Then she recounted the blessing the Lord had worked in their lives through his time of pruning them. Next, I ran into another friend. I told her that the Lord had paid a lot of bills with a little bit of money, but surely it had to run out at some point. Her response was simply, No, it doesn’t.
That little rebuke hit me in the gut. No, the money doesn’t have to run out. Yes, the widow’s oil lasted until she no longer needed it. The five loaves and two fish fed five thousand plus, and then they had twelve baskets left over. I knew all these Bible stories, so why did I have so little faith? Why couldn’t I believe for the long haul that God would meet every need? Why wouldn’t I admit confidently with David, I have been young, and now am old, yet I have not seen the righteous forsaken or his children begging for bread
(Psalm37:25)? I knew in theory that God does all these things, and yet my knowledge of God was still only just starting to meet me in the practical issues of life.

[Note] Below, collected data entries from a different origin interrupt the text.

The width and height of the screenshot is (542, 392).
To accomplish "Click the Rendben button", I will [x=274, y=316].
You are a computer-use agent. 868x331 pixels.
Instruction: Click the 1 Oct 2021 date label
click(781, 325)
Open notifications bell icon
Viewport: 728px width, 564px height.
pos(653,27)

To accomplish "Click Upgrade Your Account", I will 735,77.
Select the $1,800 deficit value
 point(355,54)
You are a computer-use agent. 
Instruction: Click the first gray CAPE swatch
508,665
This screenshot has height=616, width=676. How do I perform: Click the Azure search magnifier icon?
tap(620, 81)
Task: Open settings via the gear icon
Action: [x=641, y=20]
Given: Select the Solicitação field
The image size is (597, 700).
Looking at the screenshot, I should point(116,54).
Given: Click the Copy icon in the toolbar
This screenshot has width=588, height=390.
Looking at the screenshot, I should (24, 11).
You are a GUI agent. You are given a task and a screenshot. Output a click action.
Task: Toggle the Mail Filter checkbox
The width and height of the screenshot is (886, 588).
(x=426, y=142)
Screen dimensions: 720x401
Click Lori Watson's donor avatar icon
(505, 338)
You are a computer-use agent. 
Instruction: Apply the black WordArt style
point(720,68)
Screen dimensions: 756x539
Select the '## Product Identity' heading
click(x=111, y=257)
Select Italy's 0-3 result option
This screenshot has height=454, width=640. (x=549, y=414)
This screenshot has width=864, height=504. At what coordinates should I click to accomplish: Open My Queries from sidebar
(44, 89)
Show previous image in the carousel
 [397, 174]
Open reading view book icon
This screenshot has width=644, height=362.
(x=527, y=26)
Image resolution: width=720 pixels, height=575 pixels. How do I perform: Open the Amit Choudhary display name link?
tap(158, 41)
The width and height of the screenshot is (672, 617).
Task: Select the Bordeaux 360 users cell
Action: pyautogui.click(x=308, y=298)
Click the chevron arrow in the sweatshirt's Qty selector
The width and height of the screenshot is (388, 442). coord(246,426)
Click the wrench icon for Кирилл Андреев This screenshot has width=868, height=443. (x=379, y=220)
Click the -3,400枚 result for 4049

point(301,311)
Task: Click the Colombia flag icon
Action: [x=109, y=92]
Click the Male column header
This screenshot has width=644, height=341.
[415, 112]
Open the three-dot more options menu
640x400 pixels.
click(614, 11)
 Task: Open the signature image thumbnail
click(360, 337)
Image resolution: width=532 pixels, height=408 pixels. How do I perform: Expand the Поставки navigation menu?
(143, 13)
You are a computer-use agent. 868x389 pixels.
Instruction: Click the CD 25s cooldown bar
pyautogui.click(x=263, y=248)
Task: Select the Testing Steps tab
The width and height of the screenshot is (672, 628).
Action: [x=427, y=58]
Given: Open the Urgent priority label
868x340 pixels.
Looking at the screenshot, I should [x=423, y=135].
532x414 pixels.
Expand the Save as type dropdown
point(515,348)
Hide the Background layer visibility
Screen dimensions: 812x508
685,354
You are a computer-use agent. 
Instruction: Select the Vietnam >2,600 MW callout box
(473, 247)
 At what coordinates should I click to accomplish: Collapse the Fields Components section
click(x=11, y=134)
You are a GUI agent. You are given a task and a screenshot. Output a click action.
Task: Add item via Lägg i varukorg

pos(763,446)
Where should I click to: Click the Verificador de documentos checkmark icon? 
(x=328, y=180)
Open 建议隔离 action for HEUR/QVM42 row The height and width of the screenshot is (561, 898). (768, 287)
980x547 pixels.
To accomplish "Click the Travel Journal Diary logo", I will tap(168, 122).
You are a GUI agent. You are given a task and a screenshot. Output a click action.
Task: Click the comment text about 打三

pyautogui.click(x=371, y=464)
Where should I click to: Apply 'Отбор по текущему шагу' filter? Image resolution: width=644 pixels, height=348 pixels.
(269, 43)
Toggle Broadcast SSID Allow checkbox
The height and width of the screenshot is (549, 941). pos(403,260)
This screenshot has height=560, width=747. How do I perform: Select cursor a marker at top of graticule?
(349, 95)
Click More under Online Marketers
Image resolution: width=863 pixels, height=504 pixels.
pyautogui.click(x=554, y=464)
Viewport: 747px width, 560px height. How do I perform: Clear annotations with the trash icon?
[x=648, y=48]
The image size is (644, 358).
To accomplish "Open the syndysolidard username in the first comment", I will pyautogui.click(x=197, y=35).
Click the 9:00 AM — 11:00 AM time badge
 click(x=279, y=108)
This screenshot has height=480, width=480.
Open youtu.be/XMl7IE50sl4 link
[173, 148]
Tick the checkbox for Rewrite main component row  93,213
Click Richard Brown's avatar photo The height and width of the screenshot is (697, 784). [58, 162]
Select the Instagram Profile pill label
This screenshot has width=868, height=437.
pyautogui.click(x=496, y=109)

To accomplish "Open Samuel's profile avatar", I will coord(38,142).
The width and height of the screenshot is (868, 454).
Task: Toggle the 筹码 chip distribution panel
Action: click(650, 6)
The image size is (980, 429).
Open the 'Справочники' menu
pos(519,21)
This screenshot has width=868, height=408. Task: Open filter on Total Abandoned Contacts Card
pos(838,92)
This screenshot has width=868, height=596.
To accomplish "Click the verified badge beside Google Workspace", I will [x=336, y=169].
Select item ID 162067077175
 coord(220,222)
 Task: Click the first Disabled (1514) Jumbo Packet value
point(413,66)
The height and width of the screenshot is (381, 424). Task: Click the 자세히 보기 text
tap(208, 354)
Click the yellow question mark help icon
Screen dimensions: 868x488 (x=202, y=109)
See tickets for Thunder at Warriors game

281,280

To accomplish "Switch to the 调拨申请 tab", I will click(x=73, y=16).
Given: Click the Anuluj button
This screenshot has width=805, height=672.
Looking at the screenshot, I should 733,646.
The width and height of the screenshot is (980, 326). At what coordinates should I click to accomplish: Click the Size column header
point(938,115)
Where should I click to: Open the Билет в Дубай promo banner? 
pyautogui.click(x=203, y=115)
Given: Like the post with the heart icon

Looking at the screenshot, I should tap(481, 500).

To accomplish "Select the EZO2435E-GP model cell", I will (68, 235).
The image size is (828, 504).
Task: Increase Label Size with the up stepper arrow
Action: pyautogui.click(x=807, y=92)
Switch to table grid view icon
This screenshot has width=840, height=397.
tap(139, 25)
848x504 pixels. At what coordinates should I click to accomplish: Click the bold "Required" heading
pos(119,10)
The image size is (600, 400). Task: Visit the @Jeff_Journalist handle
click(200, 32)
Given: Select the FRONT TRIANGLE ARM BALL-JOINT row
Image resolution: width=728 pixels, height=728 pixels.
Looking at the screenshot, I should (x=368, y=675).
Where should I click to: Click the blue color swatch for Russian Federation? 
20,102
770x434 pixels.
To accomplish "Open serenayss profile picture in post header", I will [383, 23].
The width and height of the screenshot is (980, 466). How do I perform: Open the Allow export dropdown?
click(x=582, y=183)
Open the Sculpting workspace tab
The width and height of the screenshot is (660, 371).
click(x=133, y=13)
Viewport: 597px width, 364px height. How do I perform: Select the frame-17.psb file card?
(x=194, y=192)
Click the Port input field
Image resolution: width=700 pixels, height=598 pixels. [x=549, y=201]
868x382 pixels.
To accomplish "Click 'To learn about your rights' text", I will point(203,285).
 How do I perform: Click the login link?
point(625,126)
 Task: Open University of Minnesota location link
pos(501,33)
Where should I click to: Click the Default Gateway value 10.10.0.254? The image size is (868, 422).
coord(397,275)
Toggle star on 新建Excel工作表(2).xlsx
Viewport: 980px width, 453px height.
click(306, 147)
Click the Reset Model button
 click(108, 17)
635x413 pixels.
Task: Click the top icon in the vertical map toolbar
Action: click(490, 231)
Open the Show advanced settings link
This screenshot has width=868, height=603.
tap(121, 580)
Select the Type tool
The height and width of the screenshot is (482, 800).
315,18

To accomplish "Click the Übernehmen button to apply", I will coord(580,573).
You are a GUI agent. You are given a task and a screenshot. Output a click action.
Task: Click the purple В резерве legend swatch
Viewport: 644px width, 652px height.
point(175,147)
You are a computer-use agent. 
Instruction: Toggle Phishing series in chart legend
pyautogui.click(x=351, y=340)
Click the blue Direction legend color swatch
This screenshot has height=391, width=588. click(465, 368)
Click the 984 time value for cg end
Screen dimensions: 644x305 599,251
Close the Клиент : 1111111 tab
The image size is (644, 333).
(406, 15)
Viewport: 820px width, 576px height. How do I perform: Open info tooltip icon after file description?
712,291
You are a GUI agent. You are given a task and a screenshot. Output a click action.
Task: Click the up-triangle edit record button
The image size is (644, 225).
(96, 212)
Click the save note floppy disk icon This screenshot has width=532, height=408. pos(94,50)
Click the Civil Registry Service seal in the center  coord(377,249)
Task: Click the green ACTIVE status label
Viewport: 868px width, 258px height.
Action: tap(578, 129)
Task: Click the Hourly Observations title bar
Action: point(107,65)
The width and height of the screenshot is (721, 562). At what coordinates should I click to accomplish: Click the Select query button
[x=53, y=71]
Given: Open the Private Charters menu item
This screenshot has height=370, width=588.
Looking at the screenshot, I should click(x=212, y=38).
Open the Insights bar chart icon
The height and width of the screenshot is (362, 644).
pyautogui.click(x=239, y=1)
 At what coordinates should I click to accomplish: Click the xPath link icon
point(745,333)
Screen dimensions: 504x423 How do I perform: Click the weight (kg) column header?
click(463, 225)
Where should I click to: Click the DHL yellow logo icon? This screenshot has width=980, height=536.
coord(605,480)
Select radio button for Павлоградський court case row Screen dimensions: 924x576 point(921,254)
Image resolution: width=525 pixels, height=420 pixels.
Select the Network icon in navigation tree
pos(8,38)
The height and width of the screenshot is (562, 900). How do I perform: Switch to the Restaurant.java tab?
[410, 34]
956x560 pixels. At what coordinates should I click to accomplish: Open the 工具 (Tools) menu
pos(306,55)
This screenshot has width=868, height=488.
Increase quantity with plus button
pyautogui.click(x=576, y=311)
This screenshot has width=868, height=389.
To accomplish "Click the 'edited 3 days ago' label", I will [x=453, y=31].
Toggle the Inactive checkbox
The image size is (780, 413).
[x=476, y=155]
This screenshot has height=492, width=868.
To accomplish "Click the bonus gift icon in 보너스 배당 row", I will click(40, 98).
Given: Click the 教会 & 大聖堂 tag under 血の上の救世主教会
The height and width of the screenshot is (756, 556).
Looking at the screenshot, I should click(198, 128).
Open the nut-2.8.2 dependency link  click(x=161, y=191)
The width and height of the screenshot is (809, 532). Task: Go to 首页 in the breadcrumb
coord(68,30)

Eventually, the Lord did provide a great job for Andy in Seattle. But he did it in such a way that we would never forget that the job came from his hand. While we were still waiting to hear whether Andy would have a job in Seattle, we had to decide whether to go ahead with the move. We had felt strongly for several years that the Lord wanted us to be involved with church work in Seattle. We sold our house and furniture to get ready for that move and planned to go to Seattle as soon as I finished graduate school. Yet, even after years of responsible planning, when the day came to move we still had no jobs or vehicles or the means by which to get them. Despite our best-laid plans, we were broke, paying rent for a shack in Seattle, and needing to buy a vehicle (though neither of us had any income) in order to haul our things in a trailer across the country.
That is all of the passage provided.